Gilt copper, stone inlays, cast by the lost wax method

Tsang Nyön Heruka (Tib. gTsang smyon He ru ka), ‘the madman of Tsang’ lived from 1452 till 1507 and was a major figure of the Kagyü order. After a lengthy education in monasteries, he followed the tantric practices laid out in early Indian texts, inhabiting charnel grounds where he smeared himself with human blood, fat and ash, picked fingers and toes from corpses to bind into his matted locks and chose a flayed human skin as a cape. Despite his eccentric behaviour he wrote the most famous biography of the Kagyü hierarch and saint, Milarepa (1040-1123), considered a masterpiece, following it up with the accompanying volume, the Hundred Thousand Songs of Milarepa, one of the most popular literary works in Tibet.

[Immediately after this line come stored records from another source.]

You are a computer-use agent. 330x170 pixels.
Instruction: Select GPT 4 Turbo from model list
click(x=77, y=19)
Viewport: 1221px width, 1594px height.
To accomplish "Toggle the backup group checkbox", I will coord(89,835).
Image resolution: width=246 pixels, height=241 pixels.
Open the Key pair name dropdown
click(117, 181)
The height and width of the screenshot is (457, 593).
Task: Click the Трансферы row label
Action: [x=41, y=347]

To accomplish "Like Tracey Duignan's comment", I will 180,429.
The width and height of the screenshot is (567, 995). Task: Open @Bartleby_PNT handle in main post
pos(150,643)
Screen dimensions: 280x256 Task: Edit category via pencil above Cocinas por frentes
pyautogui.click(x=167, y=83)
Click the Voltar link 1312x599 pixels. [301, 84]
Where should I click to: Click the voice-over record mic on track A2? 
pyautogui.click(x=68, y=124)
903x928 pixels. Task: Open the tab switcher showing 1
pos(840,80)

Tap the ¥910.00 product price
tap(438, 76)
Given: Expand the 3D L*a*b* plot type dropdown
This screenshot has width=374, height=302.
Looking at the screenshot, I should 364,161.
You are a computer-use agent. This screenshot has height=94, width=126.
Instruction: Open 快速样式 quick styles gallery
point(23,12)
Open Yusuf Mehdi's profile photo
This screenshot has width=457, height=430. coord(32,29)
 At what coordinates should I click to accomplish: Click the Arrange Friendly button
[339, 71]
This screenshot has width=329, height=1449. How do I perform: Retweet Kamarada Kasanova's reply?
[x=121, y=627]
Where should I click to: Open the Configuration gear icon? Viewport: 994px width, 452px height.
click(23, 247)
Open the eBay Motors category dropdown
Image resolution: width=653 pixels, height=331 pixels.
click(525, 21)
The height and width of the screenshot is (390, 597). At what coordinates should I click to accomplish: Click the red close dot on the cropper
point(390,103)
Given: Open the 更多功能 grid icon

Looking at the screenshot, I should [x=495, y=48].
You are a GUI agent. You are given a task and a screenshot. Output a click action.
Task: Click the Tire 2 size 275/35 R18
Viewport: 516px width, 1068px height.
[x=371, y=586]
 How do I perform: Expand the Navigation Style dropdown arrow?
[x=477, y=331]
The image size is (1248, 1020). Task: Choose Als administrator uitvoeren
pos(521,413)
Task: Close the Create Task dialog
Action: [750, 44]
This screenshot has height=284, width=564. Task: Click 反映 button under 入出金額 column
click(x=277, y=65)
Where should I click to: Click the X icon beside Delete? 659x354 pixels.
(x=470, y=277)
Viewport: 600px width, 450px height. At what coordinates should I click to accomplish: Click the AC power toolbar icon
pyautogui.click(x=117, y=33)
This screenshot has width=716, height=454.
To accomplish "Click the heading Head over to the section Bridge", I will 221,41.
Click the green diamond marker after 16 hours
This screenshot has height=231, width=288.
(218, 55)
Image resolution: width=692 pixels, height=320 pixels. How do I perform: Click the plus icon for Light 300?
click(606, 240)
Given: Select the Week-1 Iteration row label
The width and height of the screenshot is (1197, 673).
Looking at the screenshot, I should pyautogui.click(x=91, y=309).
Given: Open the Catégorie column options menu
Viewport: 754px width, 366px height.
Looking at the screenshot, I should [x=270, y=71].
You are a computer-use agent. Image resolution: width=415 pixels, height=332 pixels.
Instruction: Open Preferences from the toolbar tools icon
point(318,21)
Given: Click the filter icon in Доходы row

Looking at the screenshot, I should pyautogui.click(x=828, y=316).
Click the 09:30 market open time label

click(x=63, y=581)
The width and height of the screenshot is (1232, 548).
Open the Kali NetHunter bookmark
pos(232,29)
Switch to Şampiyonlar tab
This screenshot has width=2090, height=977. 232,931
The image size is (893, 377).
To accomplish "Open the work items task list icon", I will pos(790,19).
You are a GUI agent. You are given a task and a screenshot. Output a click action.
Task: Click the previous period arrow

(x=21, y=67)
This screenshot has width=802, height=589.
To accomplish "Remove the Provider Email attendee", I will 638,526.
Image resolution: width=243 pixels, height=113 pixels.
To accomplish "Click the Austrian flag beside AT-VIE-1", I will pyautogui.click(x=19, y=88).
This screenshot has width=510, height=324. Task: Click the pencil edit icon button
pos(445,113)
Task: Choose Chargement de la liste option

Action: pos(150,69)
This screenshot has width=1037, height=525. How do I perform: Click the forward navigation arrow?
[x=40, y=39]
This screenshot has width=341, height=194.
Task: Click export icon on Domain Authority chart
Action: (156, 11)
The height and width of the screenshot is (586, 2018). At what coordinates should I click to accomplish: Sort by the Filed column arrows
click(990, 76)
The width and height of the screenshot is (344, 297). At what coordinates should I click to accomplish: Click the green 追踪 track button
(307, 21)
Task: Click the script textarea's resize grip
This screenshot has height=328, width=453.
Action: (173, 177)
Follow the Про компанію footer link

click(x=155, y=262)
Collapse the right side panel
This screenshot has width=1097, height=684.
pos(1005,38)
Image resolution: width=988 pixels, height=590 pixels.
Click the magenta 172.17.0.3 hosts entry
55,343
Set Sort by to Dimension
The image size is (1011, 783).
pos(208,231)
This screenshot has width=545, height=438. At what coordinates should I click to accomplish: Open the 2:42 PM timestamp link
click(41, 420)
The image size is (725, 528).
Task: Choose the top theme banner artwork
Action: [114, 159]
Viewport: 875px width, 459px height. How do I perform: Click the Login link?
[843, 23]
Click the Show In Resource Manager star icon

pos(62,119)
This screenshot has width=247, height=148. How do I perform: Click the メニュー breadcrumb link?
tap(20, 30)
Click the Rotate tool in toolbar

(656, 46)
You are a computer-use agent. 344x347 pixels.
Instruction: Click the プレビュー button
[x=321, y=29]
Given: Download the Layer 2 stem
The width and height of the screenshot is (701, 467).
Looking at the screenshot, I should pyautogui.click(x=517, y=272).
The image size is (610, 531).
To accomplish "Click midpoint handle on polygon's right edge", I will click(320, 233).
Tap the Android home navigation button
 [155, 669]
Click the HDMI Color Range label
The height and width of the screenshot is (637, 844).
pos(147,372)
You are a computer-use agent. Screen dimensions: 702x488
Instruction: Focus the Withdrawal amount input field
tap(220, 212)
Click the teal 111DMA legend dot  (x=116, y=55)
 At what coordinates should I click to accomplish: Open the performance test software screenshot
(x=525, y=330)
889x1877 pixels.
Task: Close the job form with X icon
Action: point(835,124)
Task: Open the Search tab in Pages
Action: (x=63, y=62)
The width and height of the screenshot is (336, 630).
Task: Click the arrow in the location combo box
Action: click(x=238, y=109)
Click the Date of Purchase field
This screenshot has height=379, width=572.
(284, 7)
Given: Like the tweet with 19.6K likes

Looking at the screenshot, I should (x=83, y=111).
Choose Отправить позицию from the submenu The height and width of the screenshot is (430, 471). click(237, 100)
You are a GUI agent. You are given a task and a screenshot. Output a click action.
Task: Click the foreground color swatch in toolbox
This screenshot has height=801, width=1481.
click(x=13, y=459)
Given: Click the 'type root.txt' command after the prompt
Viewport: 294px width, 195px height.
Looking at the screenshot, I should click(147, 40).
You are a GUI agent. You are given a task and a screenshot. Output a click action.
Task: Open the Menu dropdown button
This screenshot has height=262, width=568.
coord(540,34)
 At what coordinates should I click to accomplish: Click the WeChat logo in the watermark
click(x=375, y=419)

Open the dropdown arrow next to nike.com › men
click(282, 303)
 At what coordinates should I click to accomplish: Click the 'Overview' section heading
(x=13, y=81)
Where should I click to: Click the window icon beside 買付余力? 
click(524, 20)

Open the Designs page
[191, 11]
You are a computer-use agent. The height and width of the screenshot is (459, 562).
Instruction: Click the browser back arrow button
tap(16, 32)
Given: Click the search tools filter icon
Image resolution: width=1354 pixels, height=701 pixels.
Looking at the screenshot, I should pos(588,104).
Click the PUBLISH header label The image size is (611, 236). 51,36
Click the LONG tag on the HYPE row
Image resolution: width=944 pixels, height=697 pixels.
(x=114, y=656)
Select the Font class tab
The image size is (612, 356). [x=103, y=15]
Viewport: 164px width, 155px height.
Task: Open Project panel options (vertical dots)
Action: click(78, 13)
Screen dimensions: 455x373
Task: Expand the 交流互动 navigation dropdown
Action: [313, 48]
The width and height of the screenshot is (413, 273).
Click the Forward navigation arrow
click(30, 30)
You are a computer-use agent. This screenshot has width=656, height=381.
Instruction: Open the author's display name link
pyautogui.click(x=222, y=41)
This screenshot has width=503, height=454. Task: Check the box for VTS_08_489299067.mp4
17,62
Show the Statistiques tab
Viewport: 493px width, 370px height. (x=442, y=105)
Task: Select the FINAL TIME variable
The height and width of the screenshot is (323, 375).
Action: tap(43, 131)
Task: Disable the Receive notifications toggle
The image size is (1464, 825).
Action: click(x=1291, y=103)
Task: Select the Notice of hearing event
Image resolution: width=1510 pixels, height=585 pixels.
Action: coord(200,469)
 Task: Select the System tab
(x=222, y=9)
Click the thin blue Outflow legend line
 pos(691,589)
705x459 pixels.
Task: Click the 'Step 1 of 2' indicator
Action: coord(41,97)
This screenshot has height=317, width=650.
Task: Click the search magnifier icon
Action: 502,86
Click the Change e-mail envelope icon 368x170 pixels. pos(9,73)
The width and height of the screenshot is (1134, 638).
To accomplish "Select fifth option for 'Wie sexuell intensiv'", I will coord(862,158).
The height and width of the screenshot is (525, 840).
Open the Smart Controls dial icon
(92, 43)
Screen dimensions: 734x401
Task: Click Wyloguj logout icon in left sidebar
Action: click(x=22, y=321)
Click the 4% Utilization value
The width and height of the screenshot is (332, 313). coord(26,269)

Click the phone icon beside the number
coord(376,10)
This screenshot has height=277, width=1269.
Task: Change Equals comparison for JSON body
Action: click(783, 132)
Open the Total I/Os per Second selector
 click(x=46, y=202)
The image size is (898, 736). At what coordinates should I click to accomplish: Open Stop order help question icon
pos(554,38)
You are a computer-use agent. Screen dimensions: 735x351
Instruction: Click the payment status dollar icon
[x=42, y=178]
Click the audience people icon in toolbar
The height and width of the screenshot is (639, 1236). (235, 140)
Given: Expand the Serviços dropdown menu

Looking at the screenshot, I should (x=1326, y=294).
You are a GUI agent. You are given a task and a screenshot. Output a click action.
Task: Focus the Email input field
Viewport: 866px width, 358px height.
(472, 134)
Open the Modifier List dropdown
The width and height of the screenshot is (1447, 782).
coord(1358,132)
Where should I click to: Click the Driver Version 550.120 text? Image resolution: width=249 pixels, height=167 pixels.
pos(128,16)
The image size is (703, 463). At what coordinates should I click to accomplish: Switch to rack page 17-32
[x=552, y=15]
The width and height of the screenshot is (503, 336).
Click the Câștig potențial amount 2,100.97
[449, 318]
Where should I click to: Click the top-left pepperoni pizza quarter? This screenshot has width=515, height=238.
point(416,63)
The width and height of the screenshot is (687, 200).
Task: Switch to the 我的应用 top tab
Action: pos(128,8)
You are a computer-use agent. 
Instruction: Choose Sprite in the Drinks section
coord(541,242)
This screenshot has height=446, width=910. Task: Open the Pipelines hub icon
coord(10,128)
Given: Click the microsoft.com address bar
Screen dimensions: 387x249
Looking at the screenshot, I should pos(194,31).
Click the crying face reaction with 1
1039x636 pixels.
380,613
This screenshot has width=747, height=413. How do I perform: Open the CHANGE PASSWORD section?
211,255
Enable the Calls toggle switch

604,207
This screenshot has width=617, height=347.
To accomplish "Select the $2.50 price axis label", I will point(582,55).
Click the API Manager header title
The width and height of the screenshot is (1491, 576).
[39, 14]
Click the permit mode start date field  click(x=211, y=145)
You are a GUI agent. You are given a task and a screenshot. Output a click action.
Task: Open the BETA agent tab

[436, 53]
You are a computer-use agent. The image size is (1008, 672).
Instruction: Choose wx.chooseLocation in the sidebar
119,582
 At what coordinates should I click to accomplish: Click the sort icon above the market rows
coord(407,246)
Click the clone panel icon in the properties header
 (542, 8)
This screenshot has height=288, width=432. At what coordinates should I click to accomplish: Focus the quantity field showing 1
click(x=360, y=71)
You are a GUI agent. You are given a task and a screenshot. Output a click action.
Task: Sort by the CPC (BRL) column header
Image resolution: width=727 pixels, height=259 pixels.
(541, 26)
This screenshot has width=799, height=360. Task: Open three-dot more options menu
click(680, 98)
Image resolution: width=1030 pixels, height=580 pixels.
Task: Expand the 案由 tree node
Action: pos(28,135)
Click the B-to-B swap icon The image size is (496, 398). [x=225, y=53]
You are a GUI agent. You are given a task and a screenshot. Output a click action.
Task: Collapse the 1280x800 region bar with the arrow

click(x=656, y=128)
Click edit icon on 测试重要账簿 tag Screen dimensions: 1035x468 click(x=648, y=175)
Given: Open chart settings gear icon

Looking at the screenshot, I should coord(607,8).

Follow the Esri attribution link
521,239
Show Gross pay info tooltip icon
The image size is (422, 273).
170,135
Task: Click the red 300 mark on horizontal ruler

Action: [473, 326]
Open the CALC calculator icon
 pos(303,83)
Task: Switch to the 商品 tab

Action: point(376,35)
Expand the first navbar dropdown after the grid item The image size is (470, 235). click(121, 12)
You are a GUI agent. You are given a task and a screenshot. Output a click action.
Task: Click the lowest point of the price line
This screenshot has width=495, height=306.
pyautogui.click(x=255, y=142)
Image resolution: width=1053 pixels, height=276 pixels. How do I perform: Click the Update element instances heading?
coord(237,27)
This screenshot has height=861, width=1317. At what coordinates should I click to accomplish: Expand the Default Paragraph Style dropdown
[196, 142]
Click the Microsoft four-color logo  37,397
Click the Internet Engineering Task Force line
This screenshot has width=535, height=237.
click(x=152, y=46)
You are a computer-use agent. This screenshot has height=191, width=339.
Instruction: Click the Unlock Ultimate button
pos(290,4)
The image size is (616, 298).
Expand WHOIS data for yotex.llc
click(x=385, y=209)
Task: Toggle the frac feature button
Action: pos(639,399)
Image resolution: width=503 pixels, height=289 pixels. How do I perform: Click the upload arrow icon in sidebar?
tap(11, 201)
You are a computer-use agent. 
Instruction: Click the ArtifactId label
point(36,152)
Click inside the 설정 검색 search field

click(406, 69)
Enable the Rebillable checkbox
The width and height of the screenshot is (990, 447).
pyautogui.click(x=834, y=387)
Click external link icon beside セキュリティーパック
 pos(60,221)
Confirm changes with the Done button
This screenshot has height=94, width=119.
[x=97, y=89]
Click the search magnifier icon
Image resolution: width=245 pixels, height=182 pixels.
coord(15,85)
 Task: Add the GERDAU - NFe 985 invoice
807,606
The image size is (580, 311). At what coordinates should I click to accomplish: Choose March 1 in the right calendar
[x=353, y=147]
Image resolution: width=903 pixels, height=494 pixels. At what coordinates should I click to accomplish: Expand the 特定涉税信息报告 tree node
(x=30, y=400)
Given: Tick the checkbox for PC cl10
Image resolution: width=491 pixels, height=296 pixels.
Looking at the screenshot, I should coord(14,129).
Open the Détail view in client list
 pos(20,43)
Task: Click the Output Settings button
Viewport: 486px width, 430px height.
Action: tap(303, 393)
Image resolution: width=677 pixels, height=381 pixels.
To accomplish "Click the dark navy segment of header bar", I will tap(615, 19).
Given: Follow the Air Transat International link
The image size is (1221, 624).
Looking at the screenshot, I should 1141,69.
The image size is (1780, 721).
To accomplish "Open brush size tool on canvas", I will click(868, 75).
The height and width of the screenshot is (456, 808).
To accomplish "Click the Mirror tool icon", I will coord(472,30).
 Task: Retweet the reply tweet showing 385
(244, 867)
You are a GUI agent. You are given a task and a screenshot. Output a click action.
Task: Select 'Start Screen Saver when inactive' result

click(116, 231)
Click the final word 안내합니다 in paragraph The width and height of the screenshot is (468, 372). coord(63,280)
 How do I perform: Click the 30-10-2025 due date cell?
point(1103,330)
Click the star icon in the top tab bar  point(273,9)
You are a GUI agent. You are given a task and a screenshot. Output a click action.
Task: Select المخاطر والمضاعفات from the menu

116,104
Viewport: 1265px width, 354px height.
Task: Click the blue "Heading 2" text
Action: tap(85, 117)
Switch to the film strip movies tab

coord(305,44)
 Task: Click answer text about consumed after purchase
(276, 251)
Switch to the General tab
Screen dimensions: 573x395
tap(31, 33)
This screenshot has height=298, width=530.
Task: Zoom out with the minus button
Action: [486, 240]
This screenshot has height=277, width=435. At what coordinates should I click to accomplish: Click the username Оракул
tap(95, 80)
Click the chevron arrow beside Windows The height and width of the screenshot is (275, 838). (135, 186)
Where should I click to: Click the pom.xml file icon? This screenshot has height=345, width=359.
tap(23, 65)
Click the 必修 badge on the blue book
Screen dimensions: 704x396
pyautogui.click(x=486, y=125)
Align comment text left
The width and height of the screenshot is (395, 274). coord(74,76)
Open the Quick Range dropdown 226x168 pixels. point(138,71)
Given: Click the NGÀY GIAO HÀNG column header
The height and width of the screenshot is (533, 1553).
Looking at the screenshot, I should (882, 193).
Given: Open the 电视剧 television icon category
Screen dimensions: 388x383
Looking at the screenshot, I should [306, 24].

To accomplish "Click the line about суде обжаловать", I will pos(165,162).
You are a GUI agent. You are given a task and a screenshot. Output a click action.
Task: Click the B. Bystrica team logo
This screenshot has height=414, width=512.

In this superb image of one of Tibet’s most extraordinary characters, the yogin exuberantly brandishes his right hand holding a vajra. A blood-filled kapala sits in his left hand resting on his lap. A diadem binds his mass of plaited hair, and a short dhoti is tied beneath his bulging belly. His eyes are wide open and his mouth is framed within a small moustache and beard. Almost naked, he wears the bone ornaments of the charnel grounds consisting of the circular earrings, armlets, bracelets, anklets, and necklaces. He sits in the royal ease posture on an antelope skin that covers the lotus pedestal. The finely gilded and inlaid copper alloy is typical of images known to come from Tsang, the south Tibetan region in which Tsang Nyön Heruka lived. The well defined jewellery and fine finish combined with powerful volume and movement are characteristic of Tibetan bronzes of the fifteenth and sixteenth centuries. A lengthy inscription on the back of the pedestal identifies him clearly as Tsang Nyön, precising the statue was made as a veneration object for the retreat centre of rKe tshang on the initiative of Götsang Repa (Tib. rGod tshang ras pa, 1482-1559), Tsang Nyön's direct disciple and heir, underlining the historical importance of this masterpiece of Tibetan Art. The yogin’s free spirit and wild nature are beautifully realized in this portrait, which is imbued with a sense of triumph in his achievements gained through such eccentric behaviour, a ‘madness’ for which Tibetans have the highest esteem.

Inscription:

མོས་གུས་ | ཡིད་བཞིན་ནོར་བུའི་བྱིན་ | བརླབས་ཀྱིས། རྣལ་ | འབྱོར་རྒོད་ཚང་རས་
པའི་བསམ་པ་བཞིན། རྐེ་ཚང་སྒྲུབ་ | སྡེའི་མཆོད་གནས་ | ཨེ་མ་ཧོ།
༄།དུས་གསུམ་སངས་རྒྱས་ཐམས་ཅད་ཀྱི། །སྐུ་གསུང་ཐུགསུ་ | དང་ཡོན་ཏན་དང་། །ཕྲིན་ལས་གཅིག་ཏུ་བསྡུས་པའི་དཔལ། །སྙིགས་ 
དུས་འགྲོ་བའི་མགོན་གྱུར་བ། །ཕྱོགས་ལས་རྣམ་རྒྱལ་ཧེ་རུ་ཀ། རྡོར་འ[ཆང་ཁྲག་]འཐུང་རྒྱལ་པོའི་སྐུ། །དོན་གཉིས་ལྷུན་གྲུབ་ཨེ་མ་ཧོ། དྲན་མཆོག་གཙང་སྨྱོན་རྗེ་ལ་འདུད།

mos gus | yid bzhin nor bu’i byin | brlabs kyis/ rnal | byor rgod tshang ras
pa’i bsam pa bzhin/ rke tshang sgrub | sde’i mchod gnas | e ma ho/
/dus gsum sangs rgyas thams cad kyi/ sku gsung thugsu | dang yon tan dang/ phrin las gcig tu bsdus pa’i dpal/ snyigs
dus 
gro ba’i mgon gyur ba/ phyogs las rnam rgyal he ru ka/ rdor [chang khrag] thung rgyal po’i sku/ don gnyis lhun grub e ma ho/ dran mchog gtsang smyon rje la dud/

Through the blessings of the Wish fulfilling Jewel of devotion, according to the intention of the yogi rGod tshang ras pa, [this is] the object of veneration of the retreat centre of rKe tshang. Wonder!
Glorious one who gathers all the bodies, speeches, minds, qualities and activities of all the buddhas of the three times, protector of the beings of the degenerate times, Heruka completely victorious in all the directions, royal body of the Blood drinking Vajradhara, may the two objectives spontaneously realise! Wonder! Before the supreme guide gTsang smyon I bow.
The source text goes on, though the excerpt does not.